Advertisement

Just How Far Will Tiger’s Impact Reach?

Share
NEWSDAY

The president of the United States stood at Shea Stadium on Tuesday, praising the courage and humanity of Jackie Robinson. But the president received one of the biggest roars of the night when he uttered these two words: Tiger Woods.

Things have changed greatly for Woods this past week, what with that green jacket and an investment in a theme restaurant and the worship of the nation’s sports fans.

But for those kids who are supposed to be represented in the ubiquitous “I Am Tiger Woods” campaign -- black, Hispanic and Asian children, the children who look more like Woods than any other golfer they’ve seen -- for them, not much has changed at all.

Advertisement

That Nike commercial, deftly implying that Woods’ compelling personality will draw minority children and little girls and any old inner-city kid to the game, doesn’t address the more pressing issues. Where will they play? How will they afford the greens fees? Who is going to buy their equipment? Though Woods may have awed the masses in every neighborhood last weekend, even he cannot pry open the gilded clubhouse doors for the children of Crown Heights or Harlem. After his victory, Woods -- a walking melting pot of black, American Indian and Thai heritage -- predicted that more children than ever before will enter the game. No doubt, kids of all backgrounds are attracted to Woods because he looks as if he could be their older, albeit wildly successful, brother.

“Since Tiger Woods began playing, it’s becoming an interesting game,” said Kwame Applewhite, 14, a Brooklyn eighth-grader. “I catch myself watching golf more than basketball. I’d really like to learn it. Maybe in the summer.”

But it is hard to imagine a well-manicured green in neighborhoods where the only patches of grass are strewn with intravenous needles.

“They (schoolchildren) were ecstatic about the fact that he had broken records and then they wanted to know more about golf,” said Alice Holloway, a gym teacher at MS 320, the Jackie Robinson School built next to the housing projects where Ebbets Field once stood. “It’s not a field we’re easily accepted in and with the expense of it, for New York children, who don’t even have space to play, golf is an abstract thought. It’s impossible to get on a course. And just the idea of children playing in the neighborhoods we’re surrounded by -- parents aren’t willing to let their children out in front of the building.

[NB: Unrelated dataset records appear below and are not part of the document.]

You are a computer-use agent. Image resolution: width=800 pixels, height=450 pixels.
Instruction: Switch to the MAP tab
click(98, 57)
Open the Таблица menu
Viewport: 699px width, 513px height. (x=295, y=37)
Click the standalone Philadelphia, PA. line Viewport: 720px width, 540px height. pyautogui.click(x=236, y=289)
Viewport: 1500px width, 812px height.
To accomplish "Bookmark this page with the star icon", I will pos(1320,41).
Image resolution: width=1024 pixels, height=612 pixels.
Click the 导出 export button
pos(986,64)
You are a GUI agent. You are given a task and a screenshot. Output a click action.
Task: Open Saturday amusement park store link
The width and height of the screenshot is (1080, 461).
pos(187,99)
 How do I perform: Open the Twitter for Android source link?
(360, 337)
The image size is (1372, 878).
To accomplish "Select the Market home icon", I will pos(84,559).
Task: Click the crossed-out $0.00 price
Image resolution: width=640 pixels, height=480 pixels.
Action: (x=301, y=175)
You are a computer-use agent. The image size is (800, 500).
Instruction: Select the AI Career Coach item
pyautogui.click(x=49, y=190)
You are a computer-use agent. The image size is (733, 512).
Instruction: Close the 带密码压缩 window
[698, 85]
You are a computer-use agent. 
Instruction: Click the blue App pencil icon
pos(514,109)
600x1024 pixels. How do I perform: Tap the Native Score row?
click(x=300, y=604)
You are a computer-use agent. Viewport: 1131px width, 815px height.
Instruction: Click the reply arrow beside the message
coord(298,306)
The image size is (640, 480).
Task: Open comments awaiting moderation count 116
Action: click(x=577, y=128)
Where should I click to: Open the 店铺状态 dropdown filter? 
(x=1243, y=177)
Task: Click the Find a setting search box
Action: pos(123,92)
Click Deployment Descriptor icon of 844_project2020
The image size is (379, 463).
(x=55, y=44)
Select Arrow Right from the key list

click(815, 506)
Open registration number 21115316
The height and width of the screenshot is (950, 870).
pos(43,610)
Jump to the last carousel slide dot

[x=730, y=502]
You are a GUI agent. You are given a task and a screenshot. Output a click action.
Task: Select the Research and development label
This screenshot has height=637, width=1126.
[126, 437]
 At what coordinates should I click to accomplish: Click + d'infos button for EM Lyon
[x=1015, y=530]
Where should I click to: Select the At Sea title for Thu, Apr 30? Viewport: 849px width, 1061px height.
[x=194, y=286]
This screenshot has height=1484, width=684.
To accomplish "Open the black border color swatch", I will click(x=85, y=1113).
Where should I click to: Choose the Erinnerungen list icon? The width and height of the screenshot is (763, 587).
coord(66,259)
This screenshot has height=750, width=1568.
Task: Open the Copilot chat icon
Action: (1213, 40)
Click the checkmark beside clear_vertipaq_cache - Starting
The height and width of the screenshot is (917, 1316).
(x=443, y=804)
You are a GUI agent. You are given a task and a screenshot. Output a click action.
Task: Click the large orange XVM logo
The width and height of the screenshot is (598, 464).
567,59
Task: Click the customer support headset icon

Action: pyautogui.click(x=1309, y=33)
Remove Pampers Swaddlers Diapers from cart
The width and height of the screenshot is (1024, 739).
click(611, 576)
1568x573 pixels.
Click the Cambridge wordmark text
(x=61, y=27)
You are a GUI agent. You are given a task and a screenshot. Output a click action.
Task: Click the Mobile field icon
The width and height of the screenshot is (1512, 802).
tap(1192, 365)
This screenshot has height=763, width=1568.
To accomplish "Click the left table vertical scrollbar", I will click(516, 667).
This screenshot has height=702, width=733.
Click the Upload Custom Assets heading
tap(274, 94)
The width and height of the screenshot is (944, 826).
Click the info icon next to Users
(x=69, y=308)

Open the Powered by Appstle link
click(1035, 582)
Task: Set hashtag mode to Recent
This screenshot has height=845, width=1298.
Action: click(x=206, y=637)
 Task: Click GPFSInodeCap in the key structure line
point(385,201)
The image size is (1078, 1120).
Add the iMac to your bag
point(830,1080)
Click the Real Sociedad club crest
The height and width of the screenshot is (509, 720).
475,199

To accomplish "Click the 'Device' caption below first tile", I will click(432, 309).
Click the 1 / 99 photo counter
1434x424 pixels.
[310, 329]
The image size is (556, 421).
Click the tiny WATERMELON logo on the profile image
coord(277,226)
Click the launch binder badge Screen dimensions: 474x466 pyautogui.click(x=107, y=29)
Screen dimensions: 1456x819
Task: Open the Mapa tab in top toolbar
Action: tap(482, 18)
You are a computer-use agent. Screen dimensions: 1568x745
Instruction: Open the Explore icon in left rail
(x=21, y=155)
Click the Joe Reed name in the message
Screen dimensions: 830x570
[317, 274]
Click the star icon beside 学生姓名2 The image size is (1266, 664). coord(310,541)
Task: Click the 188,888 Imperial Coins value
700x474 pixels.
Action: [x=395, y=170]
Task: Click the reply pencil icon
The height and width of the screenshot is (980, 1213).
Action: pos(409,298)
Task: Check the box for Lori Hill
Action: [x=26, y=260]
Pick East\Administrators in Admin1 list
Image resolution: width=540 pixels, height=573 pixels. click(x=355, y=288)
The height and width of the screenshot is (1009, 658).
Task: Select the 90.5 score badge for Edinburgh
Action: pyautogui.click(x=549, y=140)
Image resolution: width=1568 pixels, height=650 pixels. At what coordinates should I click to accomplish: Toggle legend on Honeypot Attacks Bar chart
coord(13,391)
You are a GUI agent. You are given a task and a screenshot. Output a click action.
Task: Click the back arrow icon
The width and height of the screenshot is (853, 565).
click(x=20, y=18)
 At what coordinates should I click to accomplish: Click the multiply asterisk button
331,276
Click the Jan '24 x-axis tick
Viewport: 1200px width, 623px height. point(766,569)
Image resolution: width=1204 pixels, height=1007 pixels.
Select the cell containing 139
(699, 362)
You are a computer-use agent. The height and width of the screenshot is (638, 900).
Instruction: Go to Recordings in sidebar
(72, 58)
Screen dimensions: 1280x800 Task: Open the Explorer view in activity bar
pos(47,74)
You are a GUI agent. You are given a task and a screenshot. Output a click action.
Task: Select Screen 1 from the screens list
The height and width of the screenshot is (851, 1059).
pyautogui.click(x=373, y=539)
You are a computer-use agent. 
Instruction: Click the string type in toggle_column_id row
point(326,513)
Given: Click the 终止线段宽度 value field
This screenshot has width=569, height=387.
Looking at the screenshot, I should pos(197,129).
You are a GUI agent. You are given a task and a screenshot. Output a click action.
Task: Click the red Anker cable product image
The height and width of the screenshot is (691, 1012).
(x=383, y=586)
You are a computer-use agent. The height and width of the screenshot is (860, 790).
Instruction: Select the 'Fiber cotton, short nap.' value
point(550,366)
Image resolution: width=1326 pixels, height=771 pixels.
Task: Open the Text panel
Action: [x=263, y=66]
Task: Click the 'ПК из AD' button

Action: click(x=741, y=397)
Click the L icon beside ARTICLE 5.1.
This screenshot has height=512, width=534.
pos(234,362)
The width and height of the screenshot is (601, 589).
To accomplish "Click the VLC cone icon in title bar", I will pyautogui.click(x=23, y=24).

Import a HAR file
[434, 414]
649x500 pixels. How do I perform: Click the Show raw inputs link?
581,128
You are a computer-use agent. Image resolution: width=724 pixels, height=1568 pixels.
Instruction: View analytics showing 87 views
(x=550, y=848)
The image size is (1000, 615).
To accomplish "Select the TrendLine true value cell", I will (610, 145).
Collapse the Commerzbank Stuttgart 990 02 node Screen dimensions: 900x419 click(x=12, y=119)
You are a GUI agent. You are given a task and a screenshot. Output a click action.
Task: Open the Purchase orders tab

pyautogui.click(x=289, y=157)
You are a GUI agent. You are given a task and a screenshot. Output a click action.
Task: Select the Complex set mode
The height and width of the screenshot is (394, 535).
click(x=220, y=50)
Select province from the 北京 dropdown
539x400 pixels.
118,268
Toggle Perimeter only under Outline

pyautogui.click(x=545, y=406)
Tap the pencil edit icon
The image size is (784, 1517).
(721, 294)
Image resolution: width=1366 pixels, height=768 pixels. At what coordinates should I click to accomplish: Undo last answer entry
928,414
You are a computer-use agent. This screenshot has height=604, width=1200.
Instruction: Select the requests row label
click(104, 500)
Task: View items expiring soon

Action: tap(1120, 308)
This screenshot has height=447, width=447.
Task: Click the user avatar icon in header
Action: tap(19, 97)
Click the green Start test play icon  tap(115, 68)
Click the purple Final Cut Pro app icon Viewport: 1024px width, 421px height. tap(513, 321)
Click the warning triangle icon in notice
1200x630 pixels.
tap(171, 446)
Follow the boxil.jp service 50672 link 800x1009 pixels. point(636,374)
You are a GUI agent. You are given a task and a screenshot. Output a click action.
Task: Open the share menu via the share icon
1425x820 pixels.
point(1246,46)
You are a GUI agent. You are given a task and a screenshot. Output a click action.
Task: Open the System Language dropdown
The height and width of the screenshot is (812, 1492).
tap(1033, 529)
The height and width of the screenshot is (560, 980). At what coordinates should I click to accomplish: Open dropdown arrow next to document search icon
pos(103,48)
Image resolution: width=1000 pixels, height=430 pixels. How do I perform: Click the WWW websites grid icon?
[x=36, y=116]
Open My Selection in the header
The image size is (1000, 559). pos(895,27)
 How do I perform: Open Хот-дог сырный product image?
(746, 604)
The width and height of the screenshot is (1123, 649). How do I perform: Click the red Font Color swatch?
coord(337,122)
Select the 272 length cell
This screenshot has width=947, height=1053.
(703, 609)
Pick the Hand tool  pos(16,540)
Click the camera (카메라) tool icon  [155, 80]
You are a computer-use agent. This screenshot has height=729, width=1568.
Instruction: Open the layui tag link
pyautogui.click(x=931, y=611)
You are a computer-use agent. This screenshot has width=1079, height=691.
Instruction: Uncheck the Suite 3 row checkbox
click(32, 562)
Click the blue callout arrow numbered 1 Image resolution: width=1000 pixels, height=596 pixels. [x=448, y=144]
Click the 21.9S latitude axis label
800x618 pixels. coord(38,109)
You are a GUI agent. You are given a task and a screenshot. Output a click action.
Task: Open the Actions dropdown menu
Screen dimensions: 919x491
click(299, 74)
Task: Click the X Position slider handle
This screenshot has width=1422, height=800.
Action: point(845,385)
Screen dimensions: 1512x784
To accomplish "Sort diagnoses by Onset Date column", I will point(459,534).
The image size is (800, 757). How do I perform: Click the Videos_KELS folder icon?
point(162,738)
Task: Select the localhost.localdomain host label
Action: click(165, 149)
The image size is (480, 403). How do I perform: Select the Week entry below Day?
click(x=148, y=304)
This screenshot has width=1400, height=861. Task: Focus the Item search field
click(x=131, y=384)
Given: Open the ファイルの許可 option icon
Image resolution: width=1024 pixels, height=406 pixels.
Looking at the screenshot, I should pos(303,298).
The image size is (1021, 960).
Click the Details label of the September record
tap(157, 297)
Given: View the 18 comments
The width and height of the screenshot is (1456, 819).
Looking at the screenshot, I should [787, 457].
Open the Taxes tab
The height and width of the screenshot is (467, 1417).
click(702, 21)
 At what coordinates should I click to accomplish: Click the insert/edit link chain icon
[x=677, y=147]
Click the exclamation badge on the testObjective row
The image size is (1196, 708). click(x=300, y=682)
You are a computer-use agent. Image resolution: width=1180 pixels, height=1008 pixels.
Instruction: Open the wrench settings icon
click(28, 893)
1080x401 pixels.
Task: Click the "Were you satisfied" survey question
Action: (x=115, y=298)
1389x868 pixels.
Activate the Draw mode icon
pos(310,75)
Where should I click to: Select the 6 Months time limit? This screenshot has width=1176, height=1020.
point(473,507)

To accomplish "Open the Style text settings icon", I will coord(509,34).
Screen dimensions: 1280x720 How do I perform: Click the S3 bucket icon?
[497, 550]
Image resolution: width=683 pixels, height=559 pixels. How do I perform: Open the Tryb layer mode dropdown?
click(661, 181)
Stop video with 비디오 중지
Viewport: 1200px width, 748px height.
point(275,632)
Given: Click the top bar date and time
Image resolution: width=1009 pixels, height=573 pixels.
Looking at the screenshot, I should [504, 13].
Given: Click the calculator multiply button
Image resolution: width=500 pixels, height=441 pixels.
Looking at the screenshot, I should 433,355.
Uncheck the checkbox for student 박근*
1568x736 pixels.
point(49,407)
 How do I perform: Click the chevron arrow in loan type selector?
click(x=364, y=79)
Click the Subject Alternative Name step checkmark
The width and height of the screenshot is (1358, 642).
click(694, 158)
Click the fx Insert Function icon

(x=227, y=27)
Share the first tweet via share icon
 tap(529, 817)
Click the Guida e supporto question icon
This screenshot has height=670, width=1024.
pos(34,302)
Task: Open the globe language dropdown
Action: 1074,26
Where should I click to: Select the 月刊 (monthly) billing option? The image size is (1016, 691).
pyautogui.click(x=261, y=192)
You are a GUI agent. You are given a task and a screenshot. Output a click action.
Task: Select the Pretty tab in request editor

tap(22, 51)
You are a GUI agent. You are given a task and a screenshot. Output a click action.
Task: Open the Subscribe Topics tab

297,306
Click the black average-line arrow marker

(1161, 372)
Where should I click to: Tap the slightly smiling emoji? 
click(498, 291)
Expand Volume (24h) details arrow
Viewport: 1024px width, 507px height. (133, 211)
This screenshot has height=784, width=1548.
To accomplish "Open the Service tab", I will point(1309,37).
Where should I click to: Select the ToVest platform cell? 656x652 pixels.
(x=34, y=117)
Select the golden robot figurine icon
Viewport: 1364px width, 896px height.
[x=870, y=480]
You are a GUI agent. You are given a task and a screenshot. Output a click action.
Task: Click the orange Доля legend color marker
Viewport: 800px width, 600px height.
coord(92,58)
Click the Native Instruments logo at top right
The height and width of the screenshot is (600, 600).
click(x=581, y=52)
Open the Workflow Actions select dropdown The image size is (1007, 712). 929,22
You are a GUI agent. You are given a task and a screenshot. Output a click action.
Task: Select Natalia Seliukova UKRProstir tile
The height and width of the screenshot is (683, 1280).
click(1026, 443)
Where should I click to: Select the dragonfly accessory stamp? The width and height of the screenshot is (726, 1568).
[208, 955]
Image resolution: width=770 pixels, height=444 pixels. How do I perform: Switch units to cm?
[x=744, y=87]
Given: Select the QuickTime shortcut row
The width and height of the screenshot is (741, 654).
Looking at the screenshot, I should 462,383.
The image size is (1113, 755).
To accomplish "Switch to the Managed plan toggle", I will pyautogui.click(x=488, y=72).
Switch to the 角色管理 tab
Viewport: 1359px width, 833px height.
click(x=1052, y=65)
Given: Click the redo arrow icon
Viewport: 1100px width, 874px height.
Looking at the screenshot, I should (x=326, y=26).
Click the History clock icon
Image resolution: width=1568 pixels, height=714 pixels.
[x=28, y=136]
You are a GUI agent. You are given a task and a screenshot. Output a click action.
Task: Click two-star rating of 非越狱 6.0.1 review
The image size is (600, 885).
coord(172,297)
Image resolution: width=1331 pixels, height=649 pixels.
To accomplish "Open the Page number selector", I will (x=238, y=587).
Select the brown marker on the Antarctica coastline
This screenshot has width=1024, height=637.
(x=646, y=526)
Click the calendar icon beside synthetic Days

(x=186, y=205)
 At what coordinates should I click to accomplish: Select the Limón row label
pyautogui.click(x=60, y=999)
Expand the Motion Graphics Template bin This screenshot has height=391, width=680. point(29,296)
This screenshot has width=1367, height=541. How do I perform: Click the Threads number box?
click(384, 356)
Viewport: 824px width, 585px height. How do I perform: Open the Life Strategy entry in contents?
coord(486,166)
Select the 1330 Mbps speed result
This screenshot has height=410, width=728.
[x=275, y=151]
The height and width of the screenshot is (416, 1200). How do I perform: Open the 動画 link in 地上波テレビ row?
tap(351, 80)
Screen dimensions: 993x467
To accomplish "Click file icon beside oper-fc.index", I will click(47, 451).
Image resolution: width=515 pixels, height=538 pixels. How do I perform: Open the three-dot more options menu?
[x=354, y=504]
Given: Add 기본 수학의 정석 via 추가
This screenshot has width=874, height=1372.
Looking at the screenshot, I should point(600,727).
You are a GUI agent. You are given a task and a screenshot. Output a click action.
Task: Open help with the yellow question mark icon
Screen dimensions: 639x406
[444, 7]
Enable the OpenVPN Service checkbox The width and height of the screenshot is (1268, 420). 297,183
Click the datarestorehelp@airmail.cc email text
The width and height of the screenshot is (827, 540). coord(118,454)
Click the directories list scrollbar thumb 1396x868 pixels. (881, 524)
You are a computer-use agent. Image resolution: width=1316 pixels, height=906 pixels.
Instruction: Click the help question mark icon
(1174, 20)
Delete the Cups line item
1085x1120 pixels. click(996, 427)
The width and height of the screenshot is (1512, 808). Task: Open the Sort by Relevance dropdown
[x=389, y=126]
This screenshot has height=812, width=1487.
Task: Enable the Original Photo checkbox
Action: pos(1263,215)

“We have one gym and 1,500 children. To think of playing golf is inconceivable.”

Indeed, New York’s children may now talk about Woods with the reverence previously reserved only for Michael Jordan. “He has a lot of skills,” said Kimberley Ennis, 14, of MS 320. “It’s absolutely amazing.” But to play Air’s game, children need only a basketball and a schoolyard hoop. To play Tiger’s game, well, that’s a little more complicated. At Marine Park Golf Course in Brooklyn, greens fees for juniors are $7.50. To rent a set of clubs for the afternoon is $10. Not outrageous, but it’s notoriously difficult to get a tee time on public courses in the Northeast.

According to the National Golf Foundation, there were 2 million golfers ages 12 to 17 at the end of 1996. Judy Thompson, a spokeswoman for the foundation, expects to see an uptick in numbers this year, capitalizing on Woods’ surge and the overall boom in golf. How big is golf now? Nike is projecting that fiscal year 1998, which starts June 1, will produce $180 million in golf business, a 60 percent increase over the current fiscal year. And the Woods clothes and shoe collection haven’t even appeared in stores yet.

Advertisement

After being signed by Nike, Woods created the Tiger Woods Foundation. That group is formulating plans with Nike to sponsor a series of clinics for children. “He likes to be looked at as a role model,” Nike spokeswoman Robin Carr said. “He doesn’t want to do quick hits. He wants to see long-term programming.”

When Woods went to the Phoenix Open -- where, as in Florida, public courses and driving ranges are plentiful -- to do a clinic with Phil Mickelson and Billy Mayfair, 3,000 children showed up.

“It looked like a rainbow,” said Bill Dickey, interim president of the National Minority Golf Foundation, a sister organization to the Tiger Woods Foundation.